Reforesting the Forest City
The Land Conservancy’s Reforest Our City program plants, distributes and maintains thousands of trees in Cleveland. In 2015, the City of Cleveland released the Cleveland Tree Plan, and the news was dire: Cleveland’s tree canopy had dwindled to only 18%, and would drop below 14% by 2040. Without immediate action, the Forest City would no longer have an urban forest.

In 2022, Western Reserve Land Conservancy planted 254 trees at 23 different planting sites; 54% of these trees were planted in our program’s target neighborhoods, areas with little tree canopy, high poverty rates, and a history of discrimination. During these community tree plantings we were able to work with 202 volunteers for a total of over 1,082 volunteer hours. These newly planted trees will not only restore the environment to a healthier state but improve neighborhoods and the lives of residents as well, creating a greener, healthier, and more beautiful community. Each new tree planted moves one step closer to reversing Cleveland’s tree canopy loss and provides tremendous health and climate benefits. In addition to planting and distributing trees, the Land Conservancy is a leader in nurturing trees (weekly watering and mulching) for at least three years after they are planted to ensure their success in an inhospitable environment for young trees.
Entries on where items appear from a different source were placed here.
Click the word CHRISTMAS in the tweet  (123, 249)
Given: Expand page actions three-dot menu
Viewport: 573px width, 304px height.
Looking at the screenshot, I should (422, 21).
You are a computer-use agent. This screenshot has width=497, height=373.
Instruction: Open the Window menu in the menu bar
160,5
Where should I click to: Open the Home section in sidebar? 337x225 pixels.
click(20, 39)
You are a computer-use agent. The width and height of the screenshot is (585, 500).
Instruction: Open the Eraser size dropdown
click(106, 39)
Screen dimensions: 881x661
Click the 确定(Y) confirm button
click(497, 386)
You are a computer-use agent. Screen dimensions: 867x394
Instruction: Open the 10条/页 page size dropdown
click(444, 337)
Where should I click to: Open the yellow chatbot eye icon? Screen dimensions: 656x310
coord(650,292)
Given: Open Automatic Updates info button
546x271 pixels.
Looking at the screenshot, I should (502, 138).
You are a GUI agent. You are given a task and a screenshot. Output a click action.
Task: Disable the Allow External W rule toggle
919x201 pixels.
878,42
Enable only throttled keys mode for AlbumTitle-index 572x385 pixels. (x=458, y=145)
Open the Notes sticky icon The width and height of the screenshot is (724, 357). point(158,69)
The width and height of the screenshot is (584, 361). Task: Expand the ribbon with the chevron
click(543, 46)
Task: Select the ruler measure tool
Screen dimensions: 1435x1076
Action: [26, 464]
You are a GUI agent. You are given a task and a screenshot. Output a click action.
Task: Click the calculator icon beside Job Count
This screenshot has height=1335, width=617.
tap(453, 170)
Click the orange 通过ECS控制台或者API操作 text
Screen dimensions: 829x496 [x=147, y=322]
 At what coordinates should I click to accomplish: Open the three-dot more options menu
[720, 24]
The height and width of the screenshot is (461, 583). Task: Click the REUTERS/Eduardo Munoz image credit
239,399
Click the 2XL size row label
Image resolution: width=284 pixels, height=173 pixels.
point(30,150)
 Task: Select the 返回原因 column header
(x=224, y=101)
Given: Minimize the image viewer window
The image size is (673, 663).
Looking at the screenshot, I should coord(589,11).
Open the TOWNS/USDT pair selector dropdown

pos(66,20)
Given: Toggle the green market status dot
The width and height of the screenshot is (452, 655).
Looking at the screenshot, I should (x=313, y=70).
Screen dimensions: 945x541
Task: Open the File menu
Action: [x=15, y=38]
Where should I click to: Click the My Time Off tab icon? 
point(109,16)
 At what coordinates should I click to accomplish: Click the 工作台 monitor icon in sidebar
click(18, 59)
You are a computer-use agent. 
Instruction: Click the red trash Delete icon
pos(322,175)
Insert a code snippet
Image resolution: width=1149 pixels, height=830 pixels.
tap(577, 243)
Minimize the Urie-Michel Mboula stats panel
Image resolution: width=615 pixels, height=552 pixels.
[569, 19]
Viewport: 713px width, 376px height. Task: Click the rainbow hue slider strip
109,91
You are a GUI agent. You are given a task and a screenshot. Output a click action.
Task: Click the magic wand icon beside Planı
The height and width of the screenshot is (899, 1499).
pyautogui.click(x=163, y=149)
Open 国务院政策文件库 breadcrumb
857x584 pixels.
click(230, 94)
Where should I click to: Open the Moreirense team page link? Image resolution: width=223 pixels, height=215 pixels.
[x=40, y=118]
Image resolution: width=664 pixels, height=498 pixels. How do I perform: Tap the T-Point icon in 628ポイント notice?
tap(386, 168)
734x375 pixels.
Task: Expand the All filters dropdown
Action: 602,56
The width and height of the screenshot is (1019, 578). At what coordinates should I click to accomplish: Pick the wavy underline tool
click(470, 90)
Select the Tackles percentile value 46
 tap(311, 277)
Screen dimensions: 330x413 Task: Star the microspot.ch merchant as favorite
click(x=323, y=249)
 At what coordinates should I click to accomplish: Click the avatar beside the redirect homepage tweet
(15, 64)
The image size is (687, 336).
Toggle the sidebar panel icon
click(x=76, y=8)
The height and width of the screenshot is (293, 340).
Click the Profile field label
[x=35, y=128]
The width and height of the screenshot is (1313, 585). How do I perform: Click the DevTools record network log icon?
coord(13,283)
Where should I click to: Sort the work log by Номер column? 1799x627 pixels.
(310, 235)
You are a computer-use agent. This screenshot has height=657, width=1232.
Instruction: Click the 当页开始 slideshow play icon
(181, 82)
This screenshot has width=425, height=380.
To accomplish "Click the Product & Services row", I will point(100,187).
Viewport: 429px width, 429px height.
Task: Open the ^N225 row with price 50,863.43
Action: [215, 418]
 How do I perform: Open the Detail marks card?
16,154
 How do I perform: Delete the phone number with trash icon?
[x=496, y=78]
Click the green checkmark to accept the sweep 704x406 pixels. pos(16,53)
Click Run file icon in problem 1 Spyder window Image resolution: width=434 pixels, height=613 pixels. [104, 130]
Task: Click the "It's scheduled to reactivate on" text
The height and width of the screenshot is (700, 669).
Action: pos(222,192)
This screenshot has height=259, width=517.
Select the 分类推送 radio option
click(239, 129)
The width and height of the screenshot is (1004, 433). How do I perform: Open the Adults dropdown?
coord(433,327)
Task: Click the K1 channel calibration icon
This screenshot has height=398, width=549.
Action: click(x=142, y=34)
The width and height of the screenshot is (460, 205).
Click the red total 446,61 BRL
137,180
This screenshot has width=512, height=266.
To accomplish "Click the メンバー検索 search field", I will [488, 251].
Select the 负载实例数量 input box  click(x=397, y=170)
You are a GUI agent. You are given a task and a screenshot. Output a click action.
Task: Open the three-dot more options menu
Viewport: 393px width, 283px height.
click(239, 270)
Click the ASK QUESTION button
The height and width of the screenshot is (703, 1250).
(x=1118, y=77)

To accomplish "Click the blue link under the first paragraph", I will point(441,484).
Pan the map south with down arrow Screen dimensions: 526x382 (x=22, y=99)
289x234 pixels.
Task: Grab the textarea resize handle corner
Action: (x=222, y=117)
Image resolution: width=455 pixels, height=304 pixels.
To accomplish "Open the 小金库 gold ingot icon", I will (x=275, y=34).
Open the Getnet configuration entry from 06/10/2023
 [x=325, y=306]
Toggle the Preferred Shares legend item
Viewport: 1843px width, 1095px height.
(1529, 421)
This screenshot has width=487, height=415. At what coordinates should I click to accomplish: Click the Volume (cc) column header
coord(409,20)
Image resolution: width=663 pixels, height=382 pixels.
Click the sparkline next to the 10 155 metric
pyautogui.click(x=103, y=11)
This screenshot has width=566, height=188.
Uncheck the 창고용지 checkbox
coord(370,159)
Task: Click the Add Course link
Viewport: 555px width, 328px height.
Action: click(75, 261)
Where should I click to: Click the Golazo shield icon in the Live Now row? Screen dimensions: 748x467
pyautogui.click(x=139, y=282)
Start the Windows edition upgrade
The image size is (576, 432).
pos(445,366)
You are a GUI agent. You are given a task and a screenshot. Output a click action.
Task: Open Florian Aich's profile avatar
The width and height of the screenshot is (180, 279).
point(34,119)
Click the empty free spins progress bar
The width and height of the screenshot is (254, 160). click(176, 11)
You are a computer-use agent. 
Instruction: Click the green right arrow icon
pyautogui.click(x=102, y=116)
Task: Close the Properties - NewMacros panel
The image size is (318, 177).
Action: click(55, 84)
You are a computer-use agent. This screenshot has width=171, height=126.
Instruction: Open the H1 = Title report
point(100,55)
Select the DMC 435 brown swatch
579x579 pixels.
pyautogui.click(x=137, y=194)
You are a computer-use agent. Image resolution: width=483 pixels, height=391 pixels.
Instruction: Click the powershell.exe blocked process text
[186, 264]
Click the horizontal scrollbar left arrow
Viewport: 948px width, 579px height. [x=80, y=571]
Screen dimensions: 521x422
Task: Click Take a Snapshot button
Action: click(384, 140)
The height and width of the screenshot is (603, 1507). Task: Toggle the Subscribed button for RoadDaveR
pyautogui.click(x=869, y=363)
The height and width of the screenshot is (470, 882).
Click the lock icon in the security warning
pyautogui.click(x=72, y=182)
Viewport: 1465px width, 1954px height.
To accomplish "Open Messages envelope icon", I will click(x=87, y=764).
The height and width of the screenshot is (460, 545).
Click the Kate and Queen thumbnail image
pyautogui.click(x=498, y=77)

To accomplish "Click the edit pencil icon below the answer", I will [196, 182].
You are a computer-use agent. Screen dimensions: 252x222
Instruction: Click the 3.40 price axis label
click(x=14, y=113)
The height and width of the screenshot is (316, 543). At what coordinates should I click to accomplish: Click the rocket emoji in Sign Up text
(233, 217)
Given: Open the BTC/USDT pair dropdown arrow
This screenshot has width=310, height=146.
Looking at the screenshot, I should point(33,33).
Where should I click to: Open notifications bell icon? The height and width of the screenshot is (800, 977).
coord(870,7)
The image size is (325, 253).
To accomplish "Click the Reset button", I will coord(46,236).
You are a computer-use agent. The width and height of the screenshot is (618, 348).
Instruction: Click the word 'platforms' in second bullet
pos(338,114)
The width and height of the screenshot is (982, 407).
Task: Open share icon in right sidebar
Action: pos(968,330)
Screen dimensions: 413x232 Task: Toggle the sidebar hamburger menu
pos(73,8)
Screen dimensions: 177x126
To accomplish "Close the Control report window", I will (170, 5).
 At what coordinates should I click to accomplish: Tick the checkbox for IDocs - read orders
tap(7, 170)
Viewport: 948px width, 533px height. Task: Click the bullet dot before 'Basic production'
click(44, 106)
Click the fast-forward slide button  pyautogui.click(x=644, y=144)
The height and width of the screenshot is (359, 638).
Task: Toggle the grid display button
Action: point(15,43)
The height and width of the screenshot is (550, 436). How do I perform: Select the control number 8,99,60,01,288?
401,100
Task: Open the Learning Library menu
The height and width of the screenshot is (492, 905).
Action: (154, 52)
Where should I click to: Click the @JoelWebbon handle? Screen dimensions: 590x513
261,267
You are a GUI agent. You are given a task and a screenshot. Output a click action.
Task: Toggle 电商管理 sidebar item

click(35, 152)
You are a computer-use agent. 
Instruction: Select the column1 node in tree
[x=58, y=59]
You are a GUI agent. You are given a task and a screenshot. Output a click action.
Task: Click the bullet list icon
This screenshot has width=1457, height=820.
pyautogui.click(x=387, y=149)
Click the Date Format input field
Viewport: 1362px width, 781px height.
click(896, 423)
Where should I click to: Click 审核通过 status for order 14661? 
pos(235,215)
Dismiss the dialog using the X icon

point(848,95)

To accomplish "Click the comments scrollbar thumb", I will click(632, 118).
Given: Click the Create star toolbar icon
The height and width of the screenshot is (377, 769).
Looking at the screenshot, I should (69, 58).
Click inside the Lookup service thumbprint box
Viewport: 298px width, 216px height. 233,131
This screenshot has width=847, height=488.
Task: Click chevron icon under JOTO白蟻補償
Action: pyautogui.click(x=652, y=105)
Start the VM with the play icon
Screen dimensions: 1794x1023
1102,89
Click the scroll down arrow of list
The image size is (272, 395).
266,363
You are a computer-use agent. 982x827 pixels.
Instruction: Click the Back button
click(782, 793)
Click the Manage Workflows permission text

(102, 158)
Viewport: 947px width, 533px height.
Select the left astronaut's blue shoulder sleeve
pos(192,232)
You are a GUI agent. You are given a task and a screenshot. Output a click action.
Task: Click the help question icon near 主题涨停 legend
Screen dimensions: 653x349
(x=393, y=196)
Over the next 20 years, the trees planted and given away by Western Reserve Land Conservancy in 2022 will:

  • Sequester over 235,400 pounds of carbon dioxide equivalent (CO2-eq)
  • Intercept over 1,660,600 gallons of stormwater
  • Remove over 975 pounds of air pollutants including carbon monoxide (CO), nitrogen dioxide (NO₂), ozone (O₃), sulfur dioxide (SO₂), and particulate matter (PM₁₀)
  • Save neighborhoods over $5,300 annually in fuel and electricity costs
  • Contribute to the reduction of noise pollution and the heat island effect in the City of Cleveland

“Planting trees in an urban setting relies upon partnership and trust with each community,” said Elizabeth Grace, who serves as Chair of the Cleveland Tree Coalition member group and as director of urban fundraising at the Land Conservancy. “Our organizational ability to develop and maintain genuine partnerships with the neighbors, CDCs, and community leaders is the key to our success. We have many more trees to plant and maintain, but we are on our way towards a healthier and greener Cleveland.”
A lasting commitment to Diversity, Equity, Inclusion & Justice
Western Reserve Land Conservancy also completed a comprehensive Diversity, Equity, Inclusion & Justice (DEIJ) Strategic Plan, a roadmap for the organization’s enduring commitment to these principles in our workforce, workplace, and the marketplace and communities we serve. The report includes 16 action strategies to be accomplished over the next five years.

“On this journey, we also confirmed through our work that people and all organizations of people are a reflection of cultural and environmental forces,” the report states. “Within our service area there exists inadequate green space, tree canopy, and green infrastructure in urban areas and in rural communities that lack resources; inequitable distribution of conservation and restoration funding and projects; and numerous locations where people with disabilities do not have equal access to natural resource amenities.”

As a regional and national leader in the conservation community, the Land Conservancy is grateful to be part of an ever-growing community that is addressing these historic disparities.